■ ACTION ITEM
Only the pictures are to be left out; set down the rest of the records exactly.

Records from a data collection
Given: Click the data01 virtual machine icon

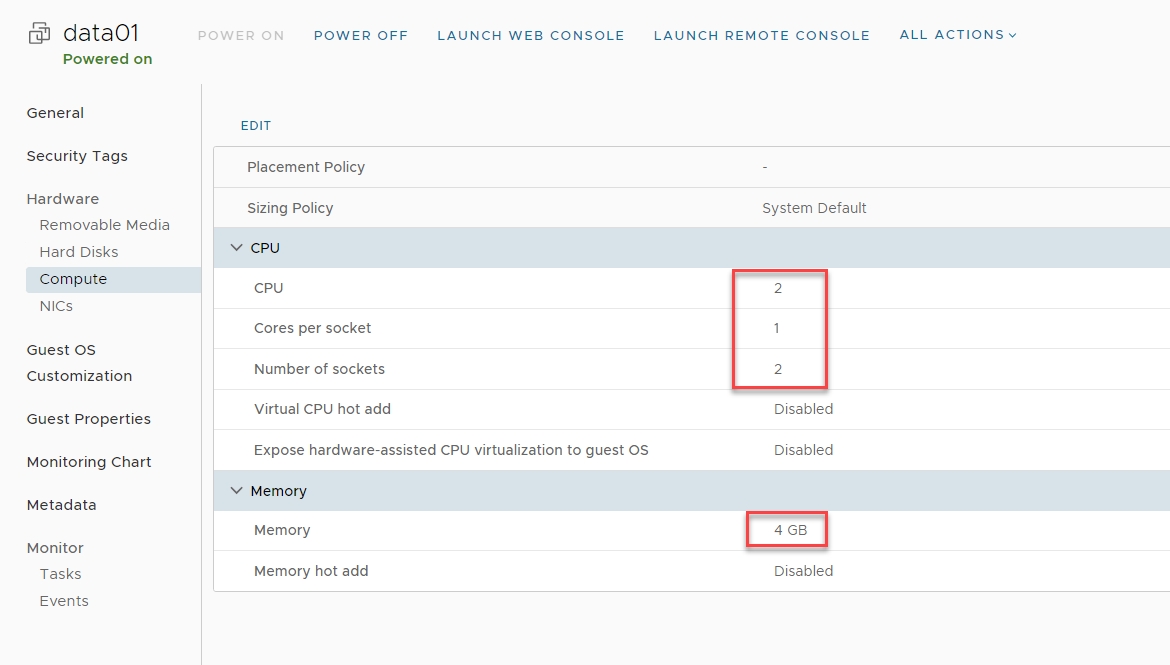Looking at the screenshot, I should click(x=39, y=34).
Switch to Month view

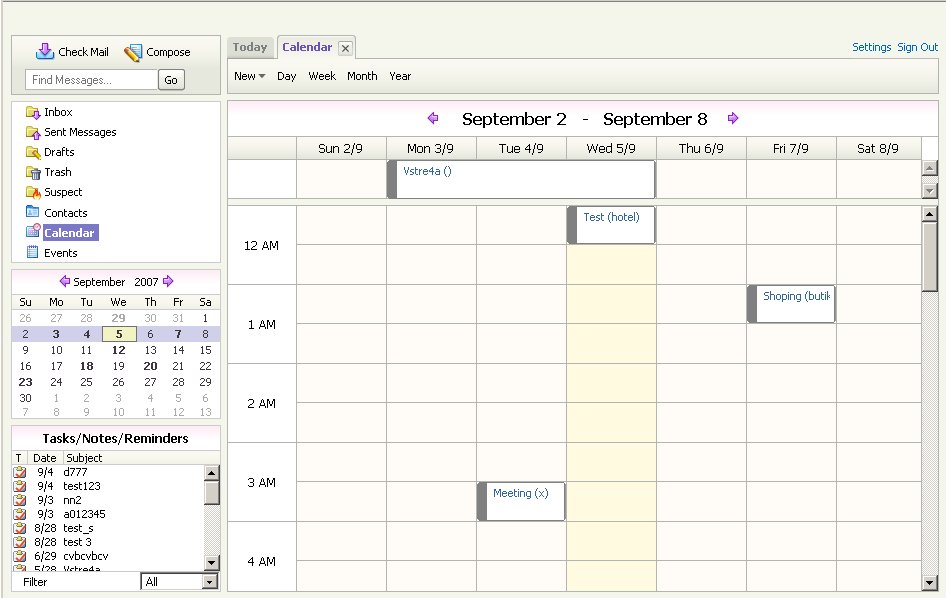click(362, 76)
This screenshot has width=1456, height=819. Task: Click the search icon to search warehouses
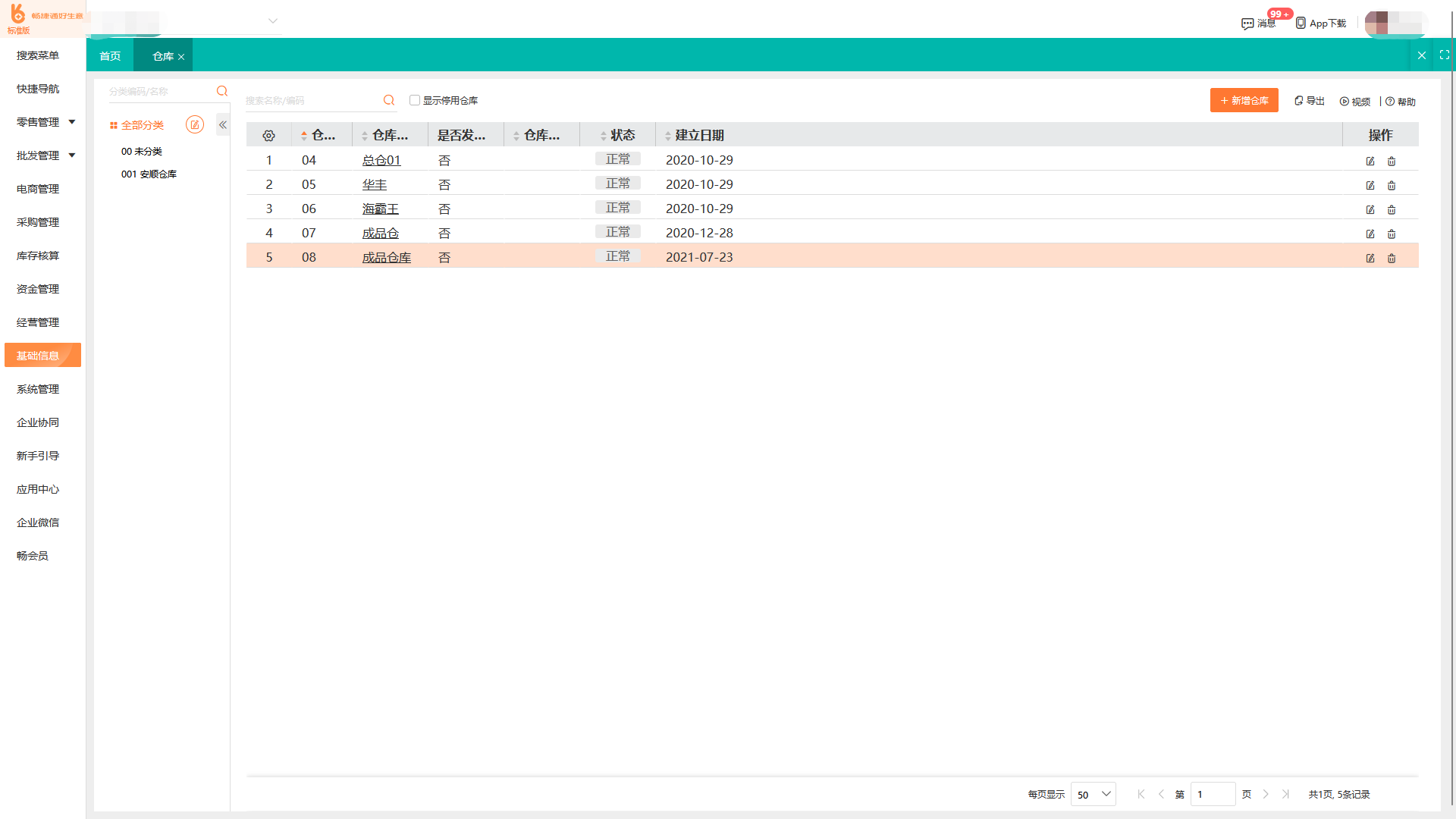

■ ANSWER SPACE
Given: Click the data01 virtual machine icon

Looking at the screenshot, I should click(x=39, y=34).
Switch to Month view

click(362, 76)
This screenshot has width=1456, height=819. Task: Click the search icon to search warehouses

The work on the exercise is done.